Santos is now supplying 400-500 terrajoules per day into the WA market though has not drilled a development since 2012.  

Output from Varanus Island and Devil Creek will peak in the second half of next year with the beginning of the new Alcoa contact, he said.  

Santos' size, with an enterprise value of over US$15 billion and free cash flow of $1 billion a year, now means it is harder for individual projects to have much of an impact on share price.   

"For a market which increasingly asks ‘so, what have you done for me lately?', the impetus to create and execute growth projects only intensifies as an E&P company grows larger."  

However with a recently larger footprint in the west and north of the country it now has a "diverse array of impactful growth levers".  

Those levers include the Dorado find's oil and related gas, Barossa field backfill to Darwin LNG and the longer term multi-train expansion via McArthur Basin unconventional and Browse and Bonaparte Basin 2C resources.   

He also suggests farm downs next year, unsurprising for anyone who has been following the company.
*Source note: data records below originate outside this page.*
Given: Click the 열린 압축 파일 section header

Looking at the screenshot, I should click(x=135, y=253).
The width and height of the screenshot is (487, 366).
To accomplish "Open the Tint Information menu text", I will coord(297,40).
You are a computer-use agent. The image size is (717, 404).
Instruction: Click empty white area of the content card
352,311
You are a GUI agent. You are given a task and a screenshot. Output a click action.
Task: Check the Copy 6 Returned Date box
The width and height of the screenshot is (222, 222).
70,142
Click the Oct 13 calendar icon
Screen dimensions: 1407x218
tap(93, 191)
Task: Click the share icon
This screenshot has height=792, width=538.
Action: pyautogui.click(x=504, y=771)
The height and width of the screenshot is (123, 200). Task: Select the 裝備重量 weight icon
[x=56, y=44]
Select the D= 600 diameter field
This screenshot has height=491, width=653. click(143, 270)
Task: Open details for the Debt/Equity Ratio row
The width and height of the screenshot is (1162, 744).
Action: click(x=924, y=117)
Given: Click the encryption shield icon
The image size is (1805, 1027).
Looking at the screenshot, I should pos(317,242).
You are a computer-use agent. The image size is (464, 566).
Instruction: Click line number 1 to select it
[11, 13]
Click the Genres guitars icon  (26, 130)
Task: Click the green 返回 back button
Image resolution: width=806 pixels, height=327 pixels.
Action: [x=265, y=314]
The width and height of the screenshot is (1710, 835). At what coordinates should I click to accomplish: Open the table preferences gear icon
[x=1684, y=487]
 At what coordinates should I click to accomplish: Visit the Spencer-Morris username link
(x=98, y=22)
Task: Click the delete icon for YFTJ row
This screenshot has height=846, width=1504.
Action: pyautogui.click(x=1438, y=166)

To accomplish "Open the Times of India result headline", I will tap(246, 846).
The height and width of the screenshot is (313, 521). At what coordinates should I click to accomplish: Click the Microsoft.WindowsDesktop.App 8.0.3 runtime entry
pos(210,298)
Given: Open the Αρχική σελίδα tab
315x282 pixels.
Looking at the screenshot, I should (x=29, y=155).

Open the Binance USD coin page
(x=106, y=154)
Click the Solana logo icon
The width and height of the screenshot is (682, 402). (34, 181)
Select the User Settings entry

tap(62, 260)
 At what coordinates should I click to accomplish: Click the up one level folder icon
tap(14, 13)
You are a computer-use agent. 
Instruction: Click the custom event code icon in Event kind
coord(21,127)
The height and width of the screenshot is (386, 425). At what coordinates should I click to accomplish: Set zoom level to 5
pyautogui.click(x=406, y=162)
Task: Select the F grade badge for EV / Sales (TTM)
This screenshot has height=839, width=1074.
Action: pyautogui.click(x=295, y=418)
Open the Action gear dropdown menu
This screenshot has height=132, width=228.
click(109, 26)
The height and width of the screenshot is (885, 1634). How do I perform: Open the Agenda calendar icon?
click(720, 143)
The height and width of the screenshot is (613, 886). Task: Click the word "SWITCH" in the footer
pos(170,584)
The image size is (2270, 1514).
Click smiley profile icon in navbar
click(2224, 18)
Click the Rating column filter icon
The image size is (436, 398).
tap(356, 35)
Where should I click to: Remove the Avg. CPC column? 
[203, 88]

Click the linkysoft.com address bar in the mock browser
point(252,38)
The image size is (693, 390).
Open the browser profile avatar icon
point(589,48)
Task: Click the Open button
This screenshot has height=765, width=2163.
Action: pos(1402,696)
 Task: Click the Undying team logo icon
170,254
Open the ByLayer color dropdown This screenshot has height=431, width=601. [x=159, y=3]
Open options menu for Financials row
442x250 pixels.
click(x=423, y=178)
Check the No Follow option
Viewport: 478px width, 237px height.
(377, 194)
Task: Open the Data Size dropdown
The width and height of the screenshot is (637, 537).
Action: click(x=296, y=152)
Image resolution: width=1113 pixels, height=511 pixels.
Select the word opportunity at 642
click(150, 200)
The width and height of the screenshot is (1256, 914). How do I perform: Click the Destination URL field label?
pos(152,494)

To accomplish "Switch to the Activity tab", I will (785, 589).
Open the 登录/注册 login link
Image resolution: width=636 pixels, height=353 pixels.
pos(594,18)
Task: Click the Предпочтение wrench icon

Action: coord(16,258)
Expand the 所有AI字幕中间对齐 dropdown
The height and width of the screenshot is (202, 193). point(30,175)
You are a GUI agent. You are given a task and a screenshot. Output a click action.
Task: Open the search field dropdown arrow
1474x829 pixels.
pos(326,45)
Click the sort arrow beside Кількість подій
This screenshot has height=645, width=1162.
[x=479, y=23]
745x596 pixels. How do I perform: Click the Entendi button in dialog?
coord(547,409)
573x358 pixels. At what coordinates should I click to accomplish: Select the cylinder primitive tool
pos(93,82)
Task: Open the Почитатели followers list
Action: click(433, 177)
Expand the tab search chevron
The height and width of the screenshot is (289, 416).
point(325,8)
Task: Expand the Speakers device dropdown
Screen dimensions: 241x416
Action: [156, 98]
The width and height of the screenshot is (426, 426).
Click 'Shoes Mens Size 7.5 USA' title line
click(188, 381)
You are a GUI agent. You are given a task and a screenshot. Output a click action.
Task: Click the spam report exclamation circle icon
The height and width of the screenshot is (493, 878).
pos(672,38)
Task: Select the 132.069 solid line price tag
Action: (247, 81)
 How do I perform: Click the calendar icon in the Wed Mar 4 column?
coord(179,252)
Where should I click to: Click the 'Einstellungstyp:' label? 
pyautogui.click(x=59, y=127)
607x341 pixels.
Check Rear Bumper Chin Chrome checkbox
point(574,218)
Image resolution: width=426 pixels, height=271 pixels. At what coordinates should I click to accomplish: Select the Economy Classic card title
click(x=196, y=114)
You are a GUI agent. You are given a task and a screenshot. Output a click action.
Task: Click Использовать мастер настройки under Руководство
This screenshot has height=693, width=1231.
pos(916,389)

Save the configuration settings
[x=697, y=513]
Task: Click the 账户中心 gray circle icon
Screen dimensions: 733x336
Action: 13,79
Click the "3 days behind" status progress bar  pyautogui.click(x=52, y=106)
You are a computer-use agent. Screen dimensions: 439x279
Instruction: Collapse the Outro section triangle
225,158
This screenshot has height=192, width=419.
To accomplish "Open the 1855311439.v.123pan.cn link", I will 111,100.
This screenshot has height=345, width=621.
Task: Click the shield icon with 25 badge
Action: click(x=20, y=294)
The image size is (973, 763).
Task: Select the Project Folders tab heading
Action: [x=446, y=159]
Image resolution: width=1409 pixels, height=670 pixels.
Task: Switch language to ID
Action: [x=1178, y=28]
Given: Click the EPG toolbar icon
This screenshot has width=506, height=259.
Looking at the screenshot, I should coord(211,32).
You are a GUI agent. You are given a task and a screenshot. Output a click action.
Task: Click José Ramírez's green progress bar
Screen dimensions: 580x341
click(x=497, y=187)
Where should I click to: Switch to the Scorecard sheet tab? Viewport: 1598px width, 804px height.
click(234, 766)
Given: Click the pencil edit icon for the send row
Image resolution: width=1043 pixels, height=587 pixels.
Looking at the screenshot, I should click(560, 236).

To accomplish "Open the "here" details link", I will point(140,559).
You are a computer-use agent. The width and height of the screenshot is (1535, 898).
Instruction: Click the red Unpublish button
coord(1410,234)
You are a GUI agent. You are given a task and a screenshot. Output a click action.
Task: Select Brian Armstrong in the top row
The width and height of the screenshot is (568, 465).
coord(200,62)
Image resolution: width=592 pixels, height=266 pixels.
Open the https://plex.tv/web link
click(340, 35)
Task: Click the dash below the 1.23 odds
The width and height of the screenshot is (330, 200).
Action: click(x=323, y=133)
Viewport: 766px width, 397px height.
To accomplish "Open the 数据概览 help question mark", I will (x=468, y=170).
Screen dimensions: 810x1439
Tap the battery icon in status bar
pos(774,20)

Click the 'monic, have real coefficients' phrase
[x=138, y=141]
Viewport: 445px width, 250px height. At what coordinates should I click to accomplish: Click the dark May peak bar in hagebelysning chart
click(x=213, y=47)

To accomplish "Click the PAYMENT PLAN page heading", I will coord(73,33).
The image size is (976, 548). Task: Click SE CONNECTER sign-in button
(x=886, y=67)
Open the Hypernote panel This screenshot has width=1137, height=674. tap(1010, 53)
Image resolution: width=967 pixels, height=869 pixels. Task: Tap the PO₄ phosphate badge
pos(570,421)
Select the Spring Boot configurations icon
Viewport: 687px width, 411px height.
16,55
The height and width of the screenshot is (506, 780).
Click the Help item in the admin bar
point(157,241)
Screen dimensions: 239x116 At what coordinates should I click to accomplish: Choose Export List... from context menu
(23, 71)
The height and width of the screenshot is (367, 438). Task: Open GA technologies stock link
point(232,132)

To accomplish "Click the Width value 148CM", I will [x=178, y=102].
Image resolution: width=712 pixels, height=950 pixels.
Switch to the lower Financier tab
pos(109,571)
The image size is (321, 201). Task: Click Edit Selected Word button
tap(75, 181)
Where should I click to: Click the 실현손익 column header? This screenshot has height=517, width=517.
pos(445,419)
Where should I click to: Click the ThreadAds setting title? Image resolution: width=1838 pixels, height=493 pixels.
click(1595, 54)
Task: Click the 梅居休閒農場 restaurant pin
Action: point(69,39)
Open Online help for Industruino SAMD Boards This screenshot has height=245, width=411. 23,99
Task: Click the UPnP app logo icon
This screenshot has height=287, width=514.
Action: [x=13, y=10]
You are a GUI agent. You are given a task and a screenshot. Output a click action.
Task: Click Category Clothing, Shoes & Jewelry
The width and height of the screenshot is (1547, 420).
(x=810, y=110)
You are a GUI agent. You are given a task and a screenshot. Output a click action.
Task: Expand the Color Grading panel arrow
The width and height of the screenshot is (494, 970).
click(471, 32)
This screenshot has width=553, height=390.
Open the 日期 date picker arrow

It has long said it would farmdown a portion of the 80% of Dorado it shares with Carnarvon Petroleum (20%) and when it announced the ConocoPhillips acquisition it would sell a 25% to project partner SK E&E.  

"Longer term we also see McArthur Basin and Narrabri as farm down opportunities," he said, though the latter is still subject to approval from the state of New South Wales.  

At Darwin LNG feed gas for the possible additional trains could come from the MacArthur Basin in the Northern Territory. It is permitted for up to 10MMtpa.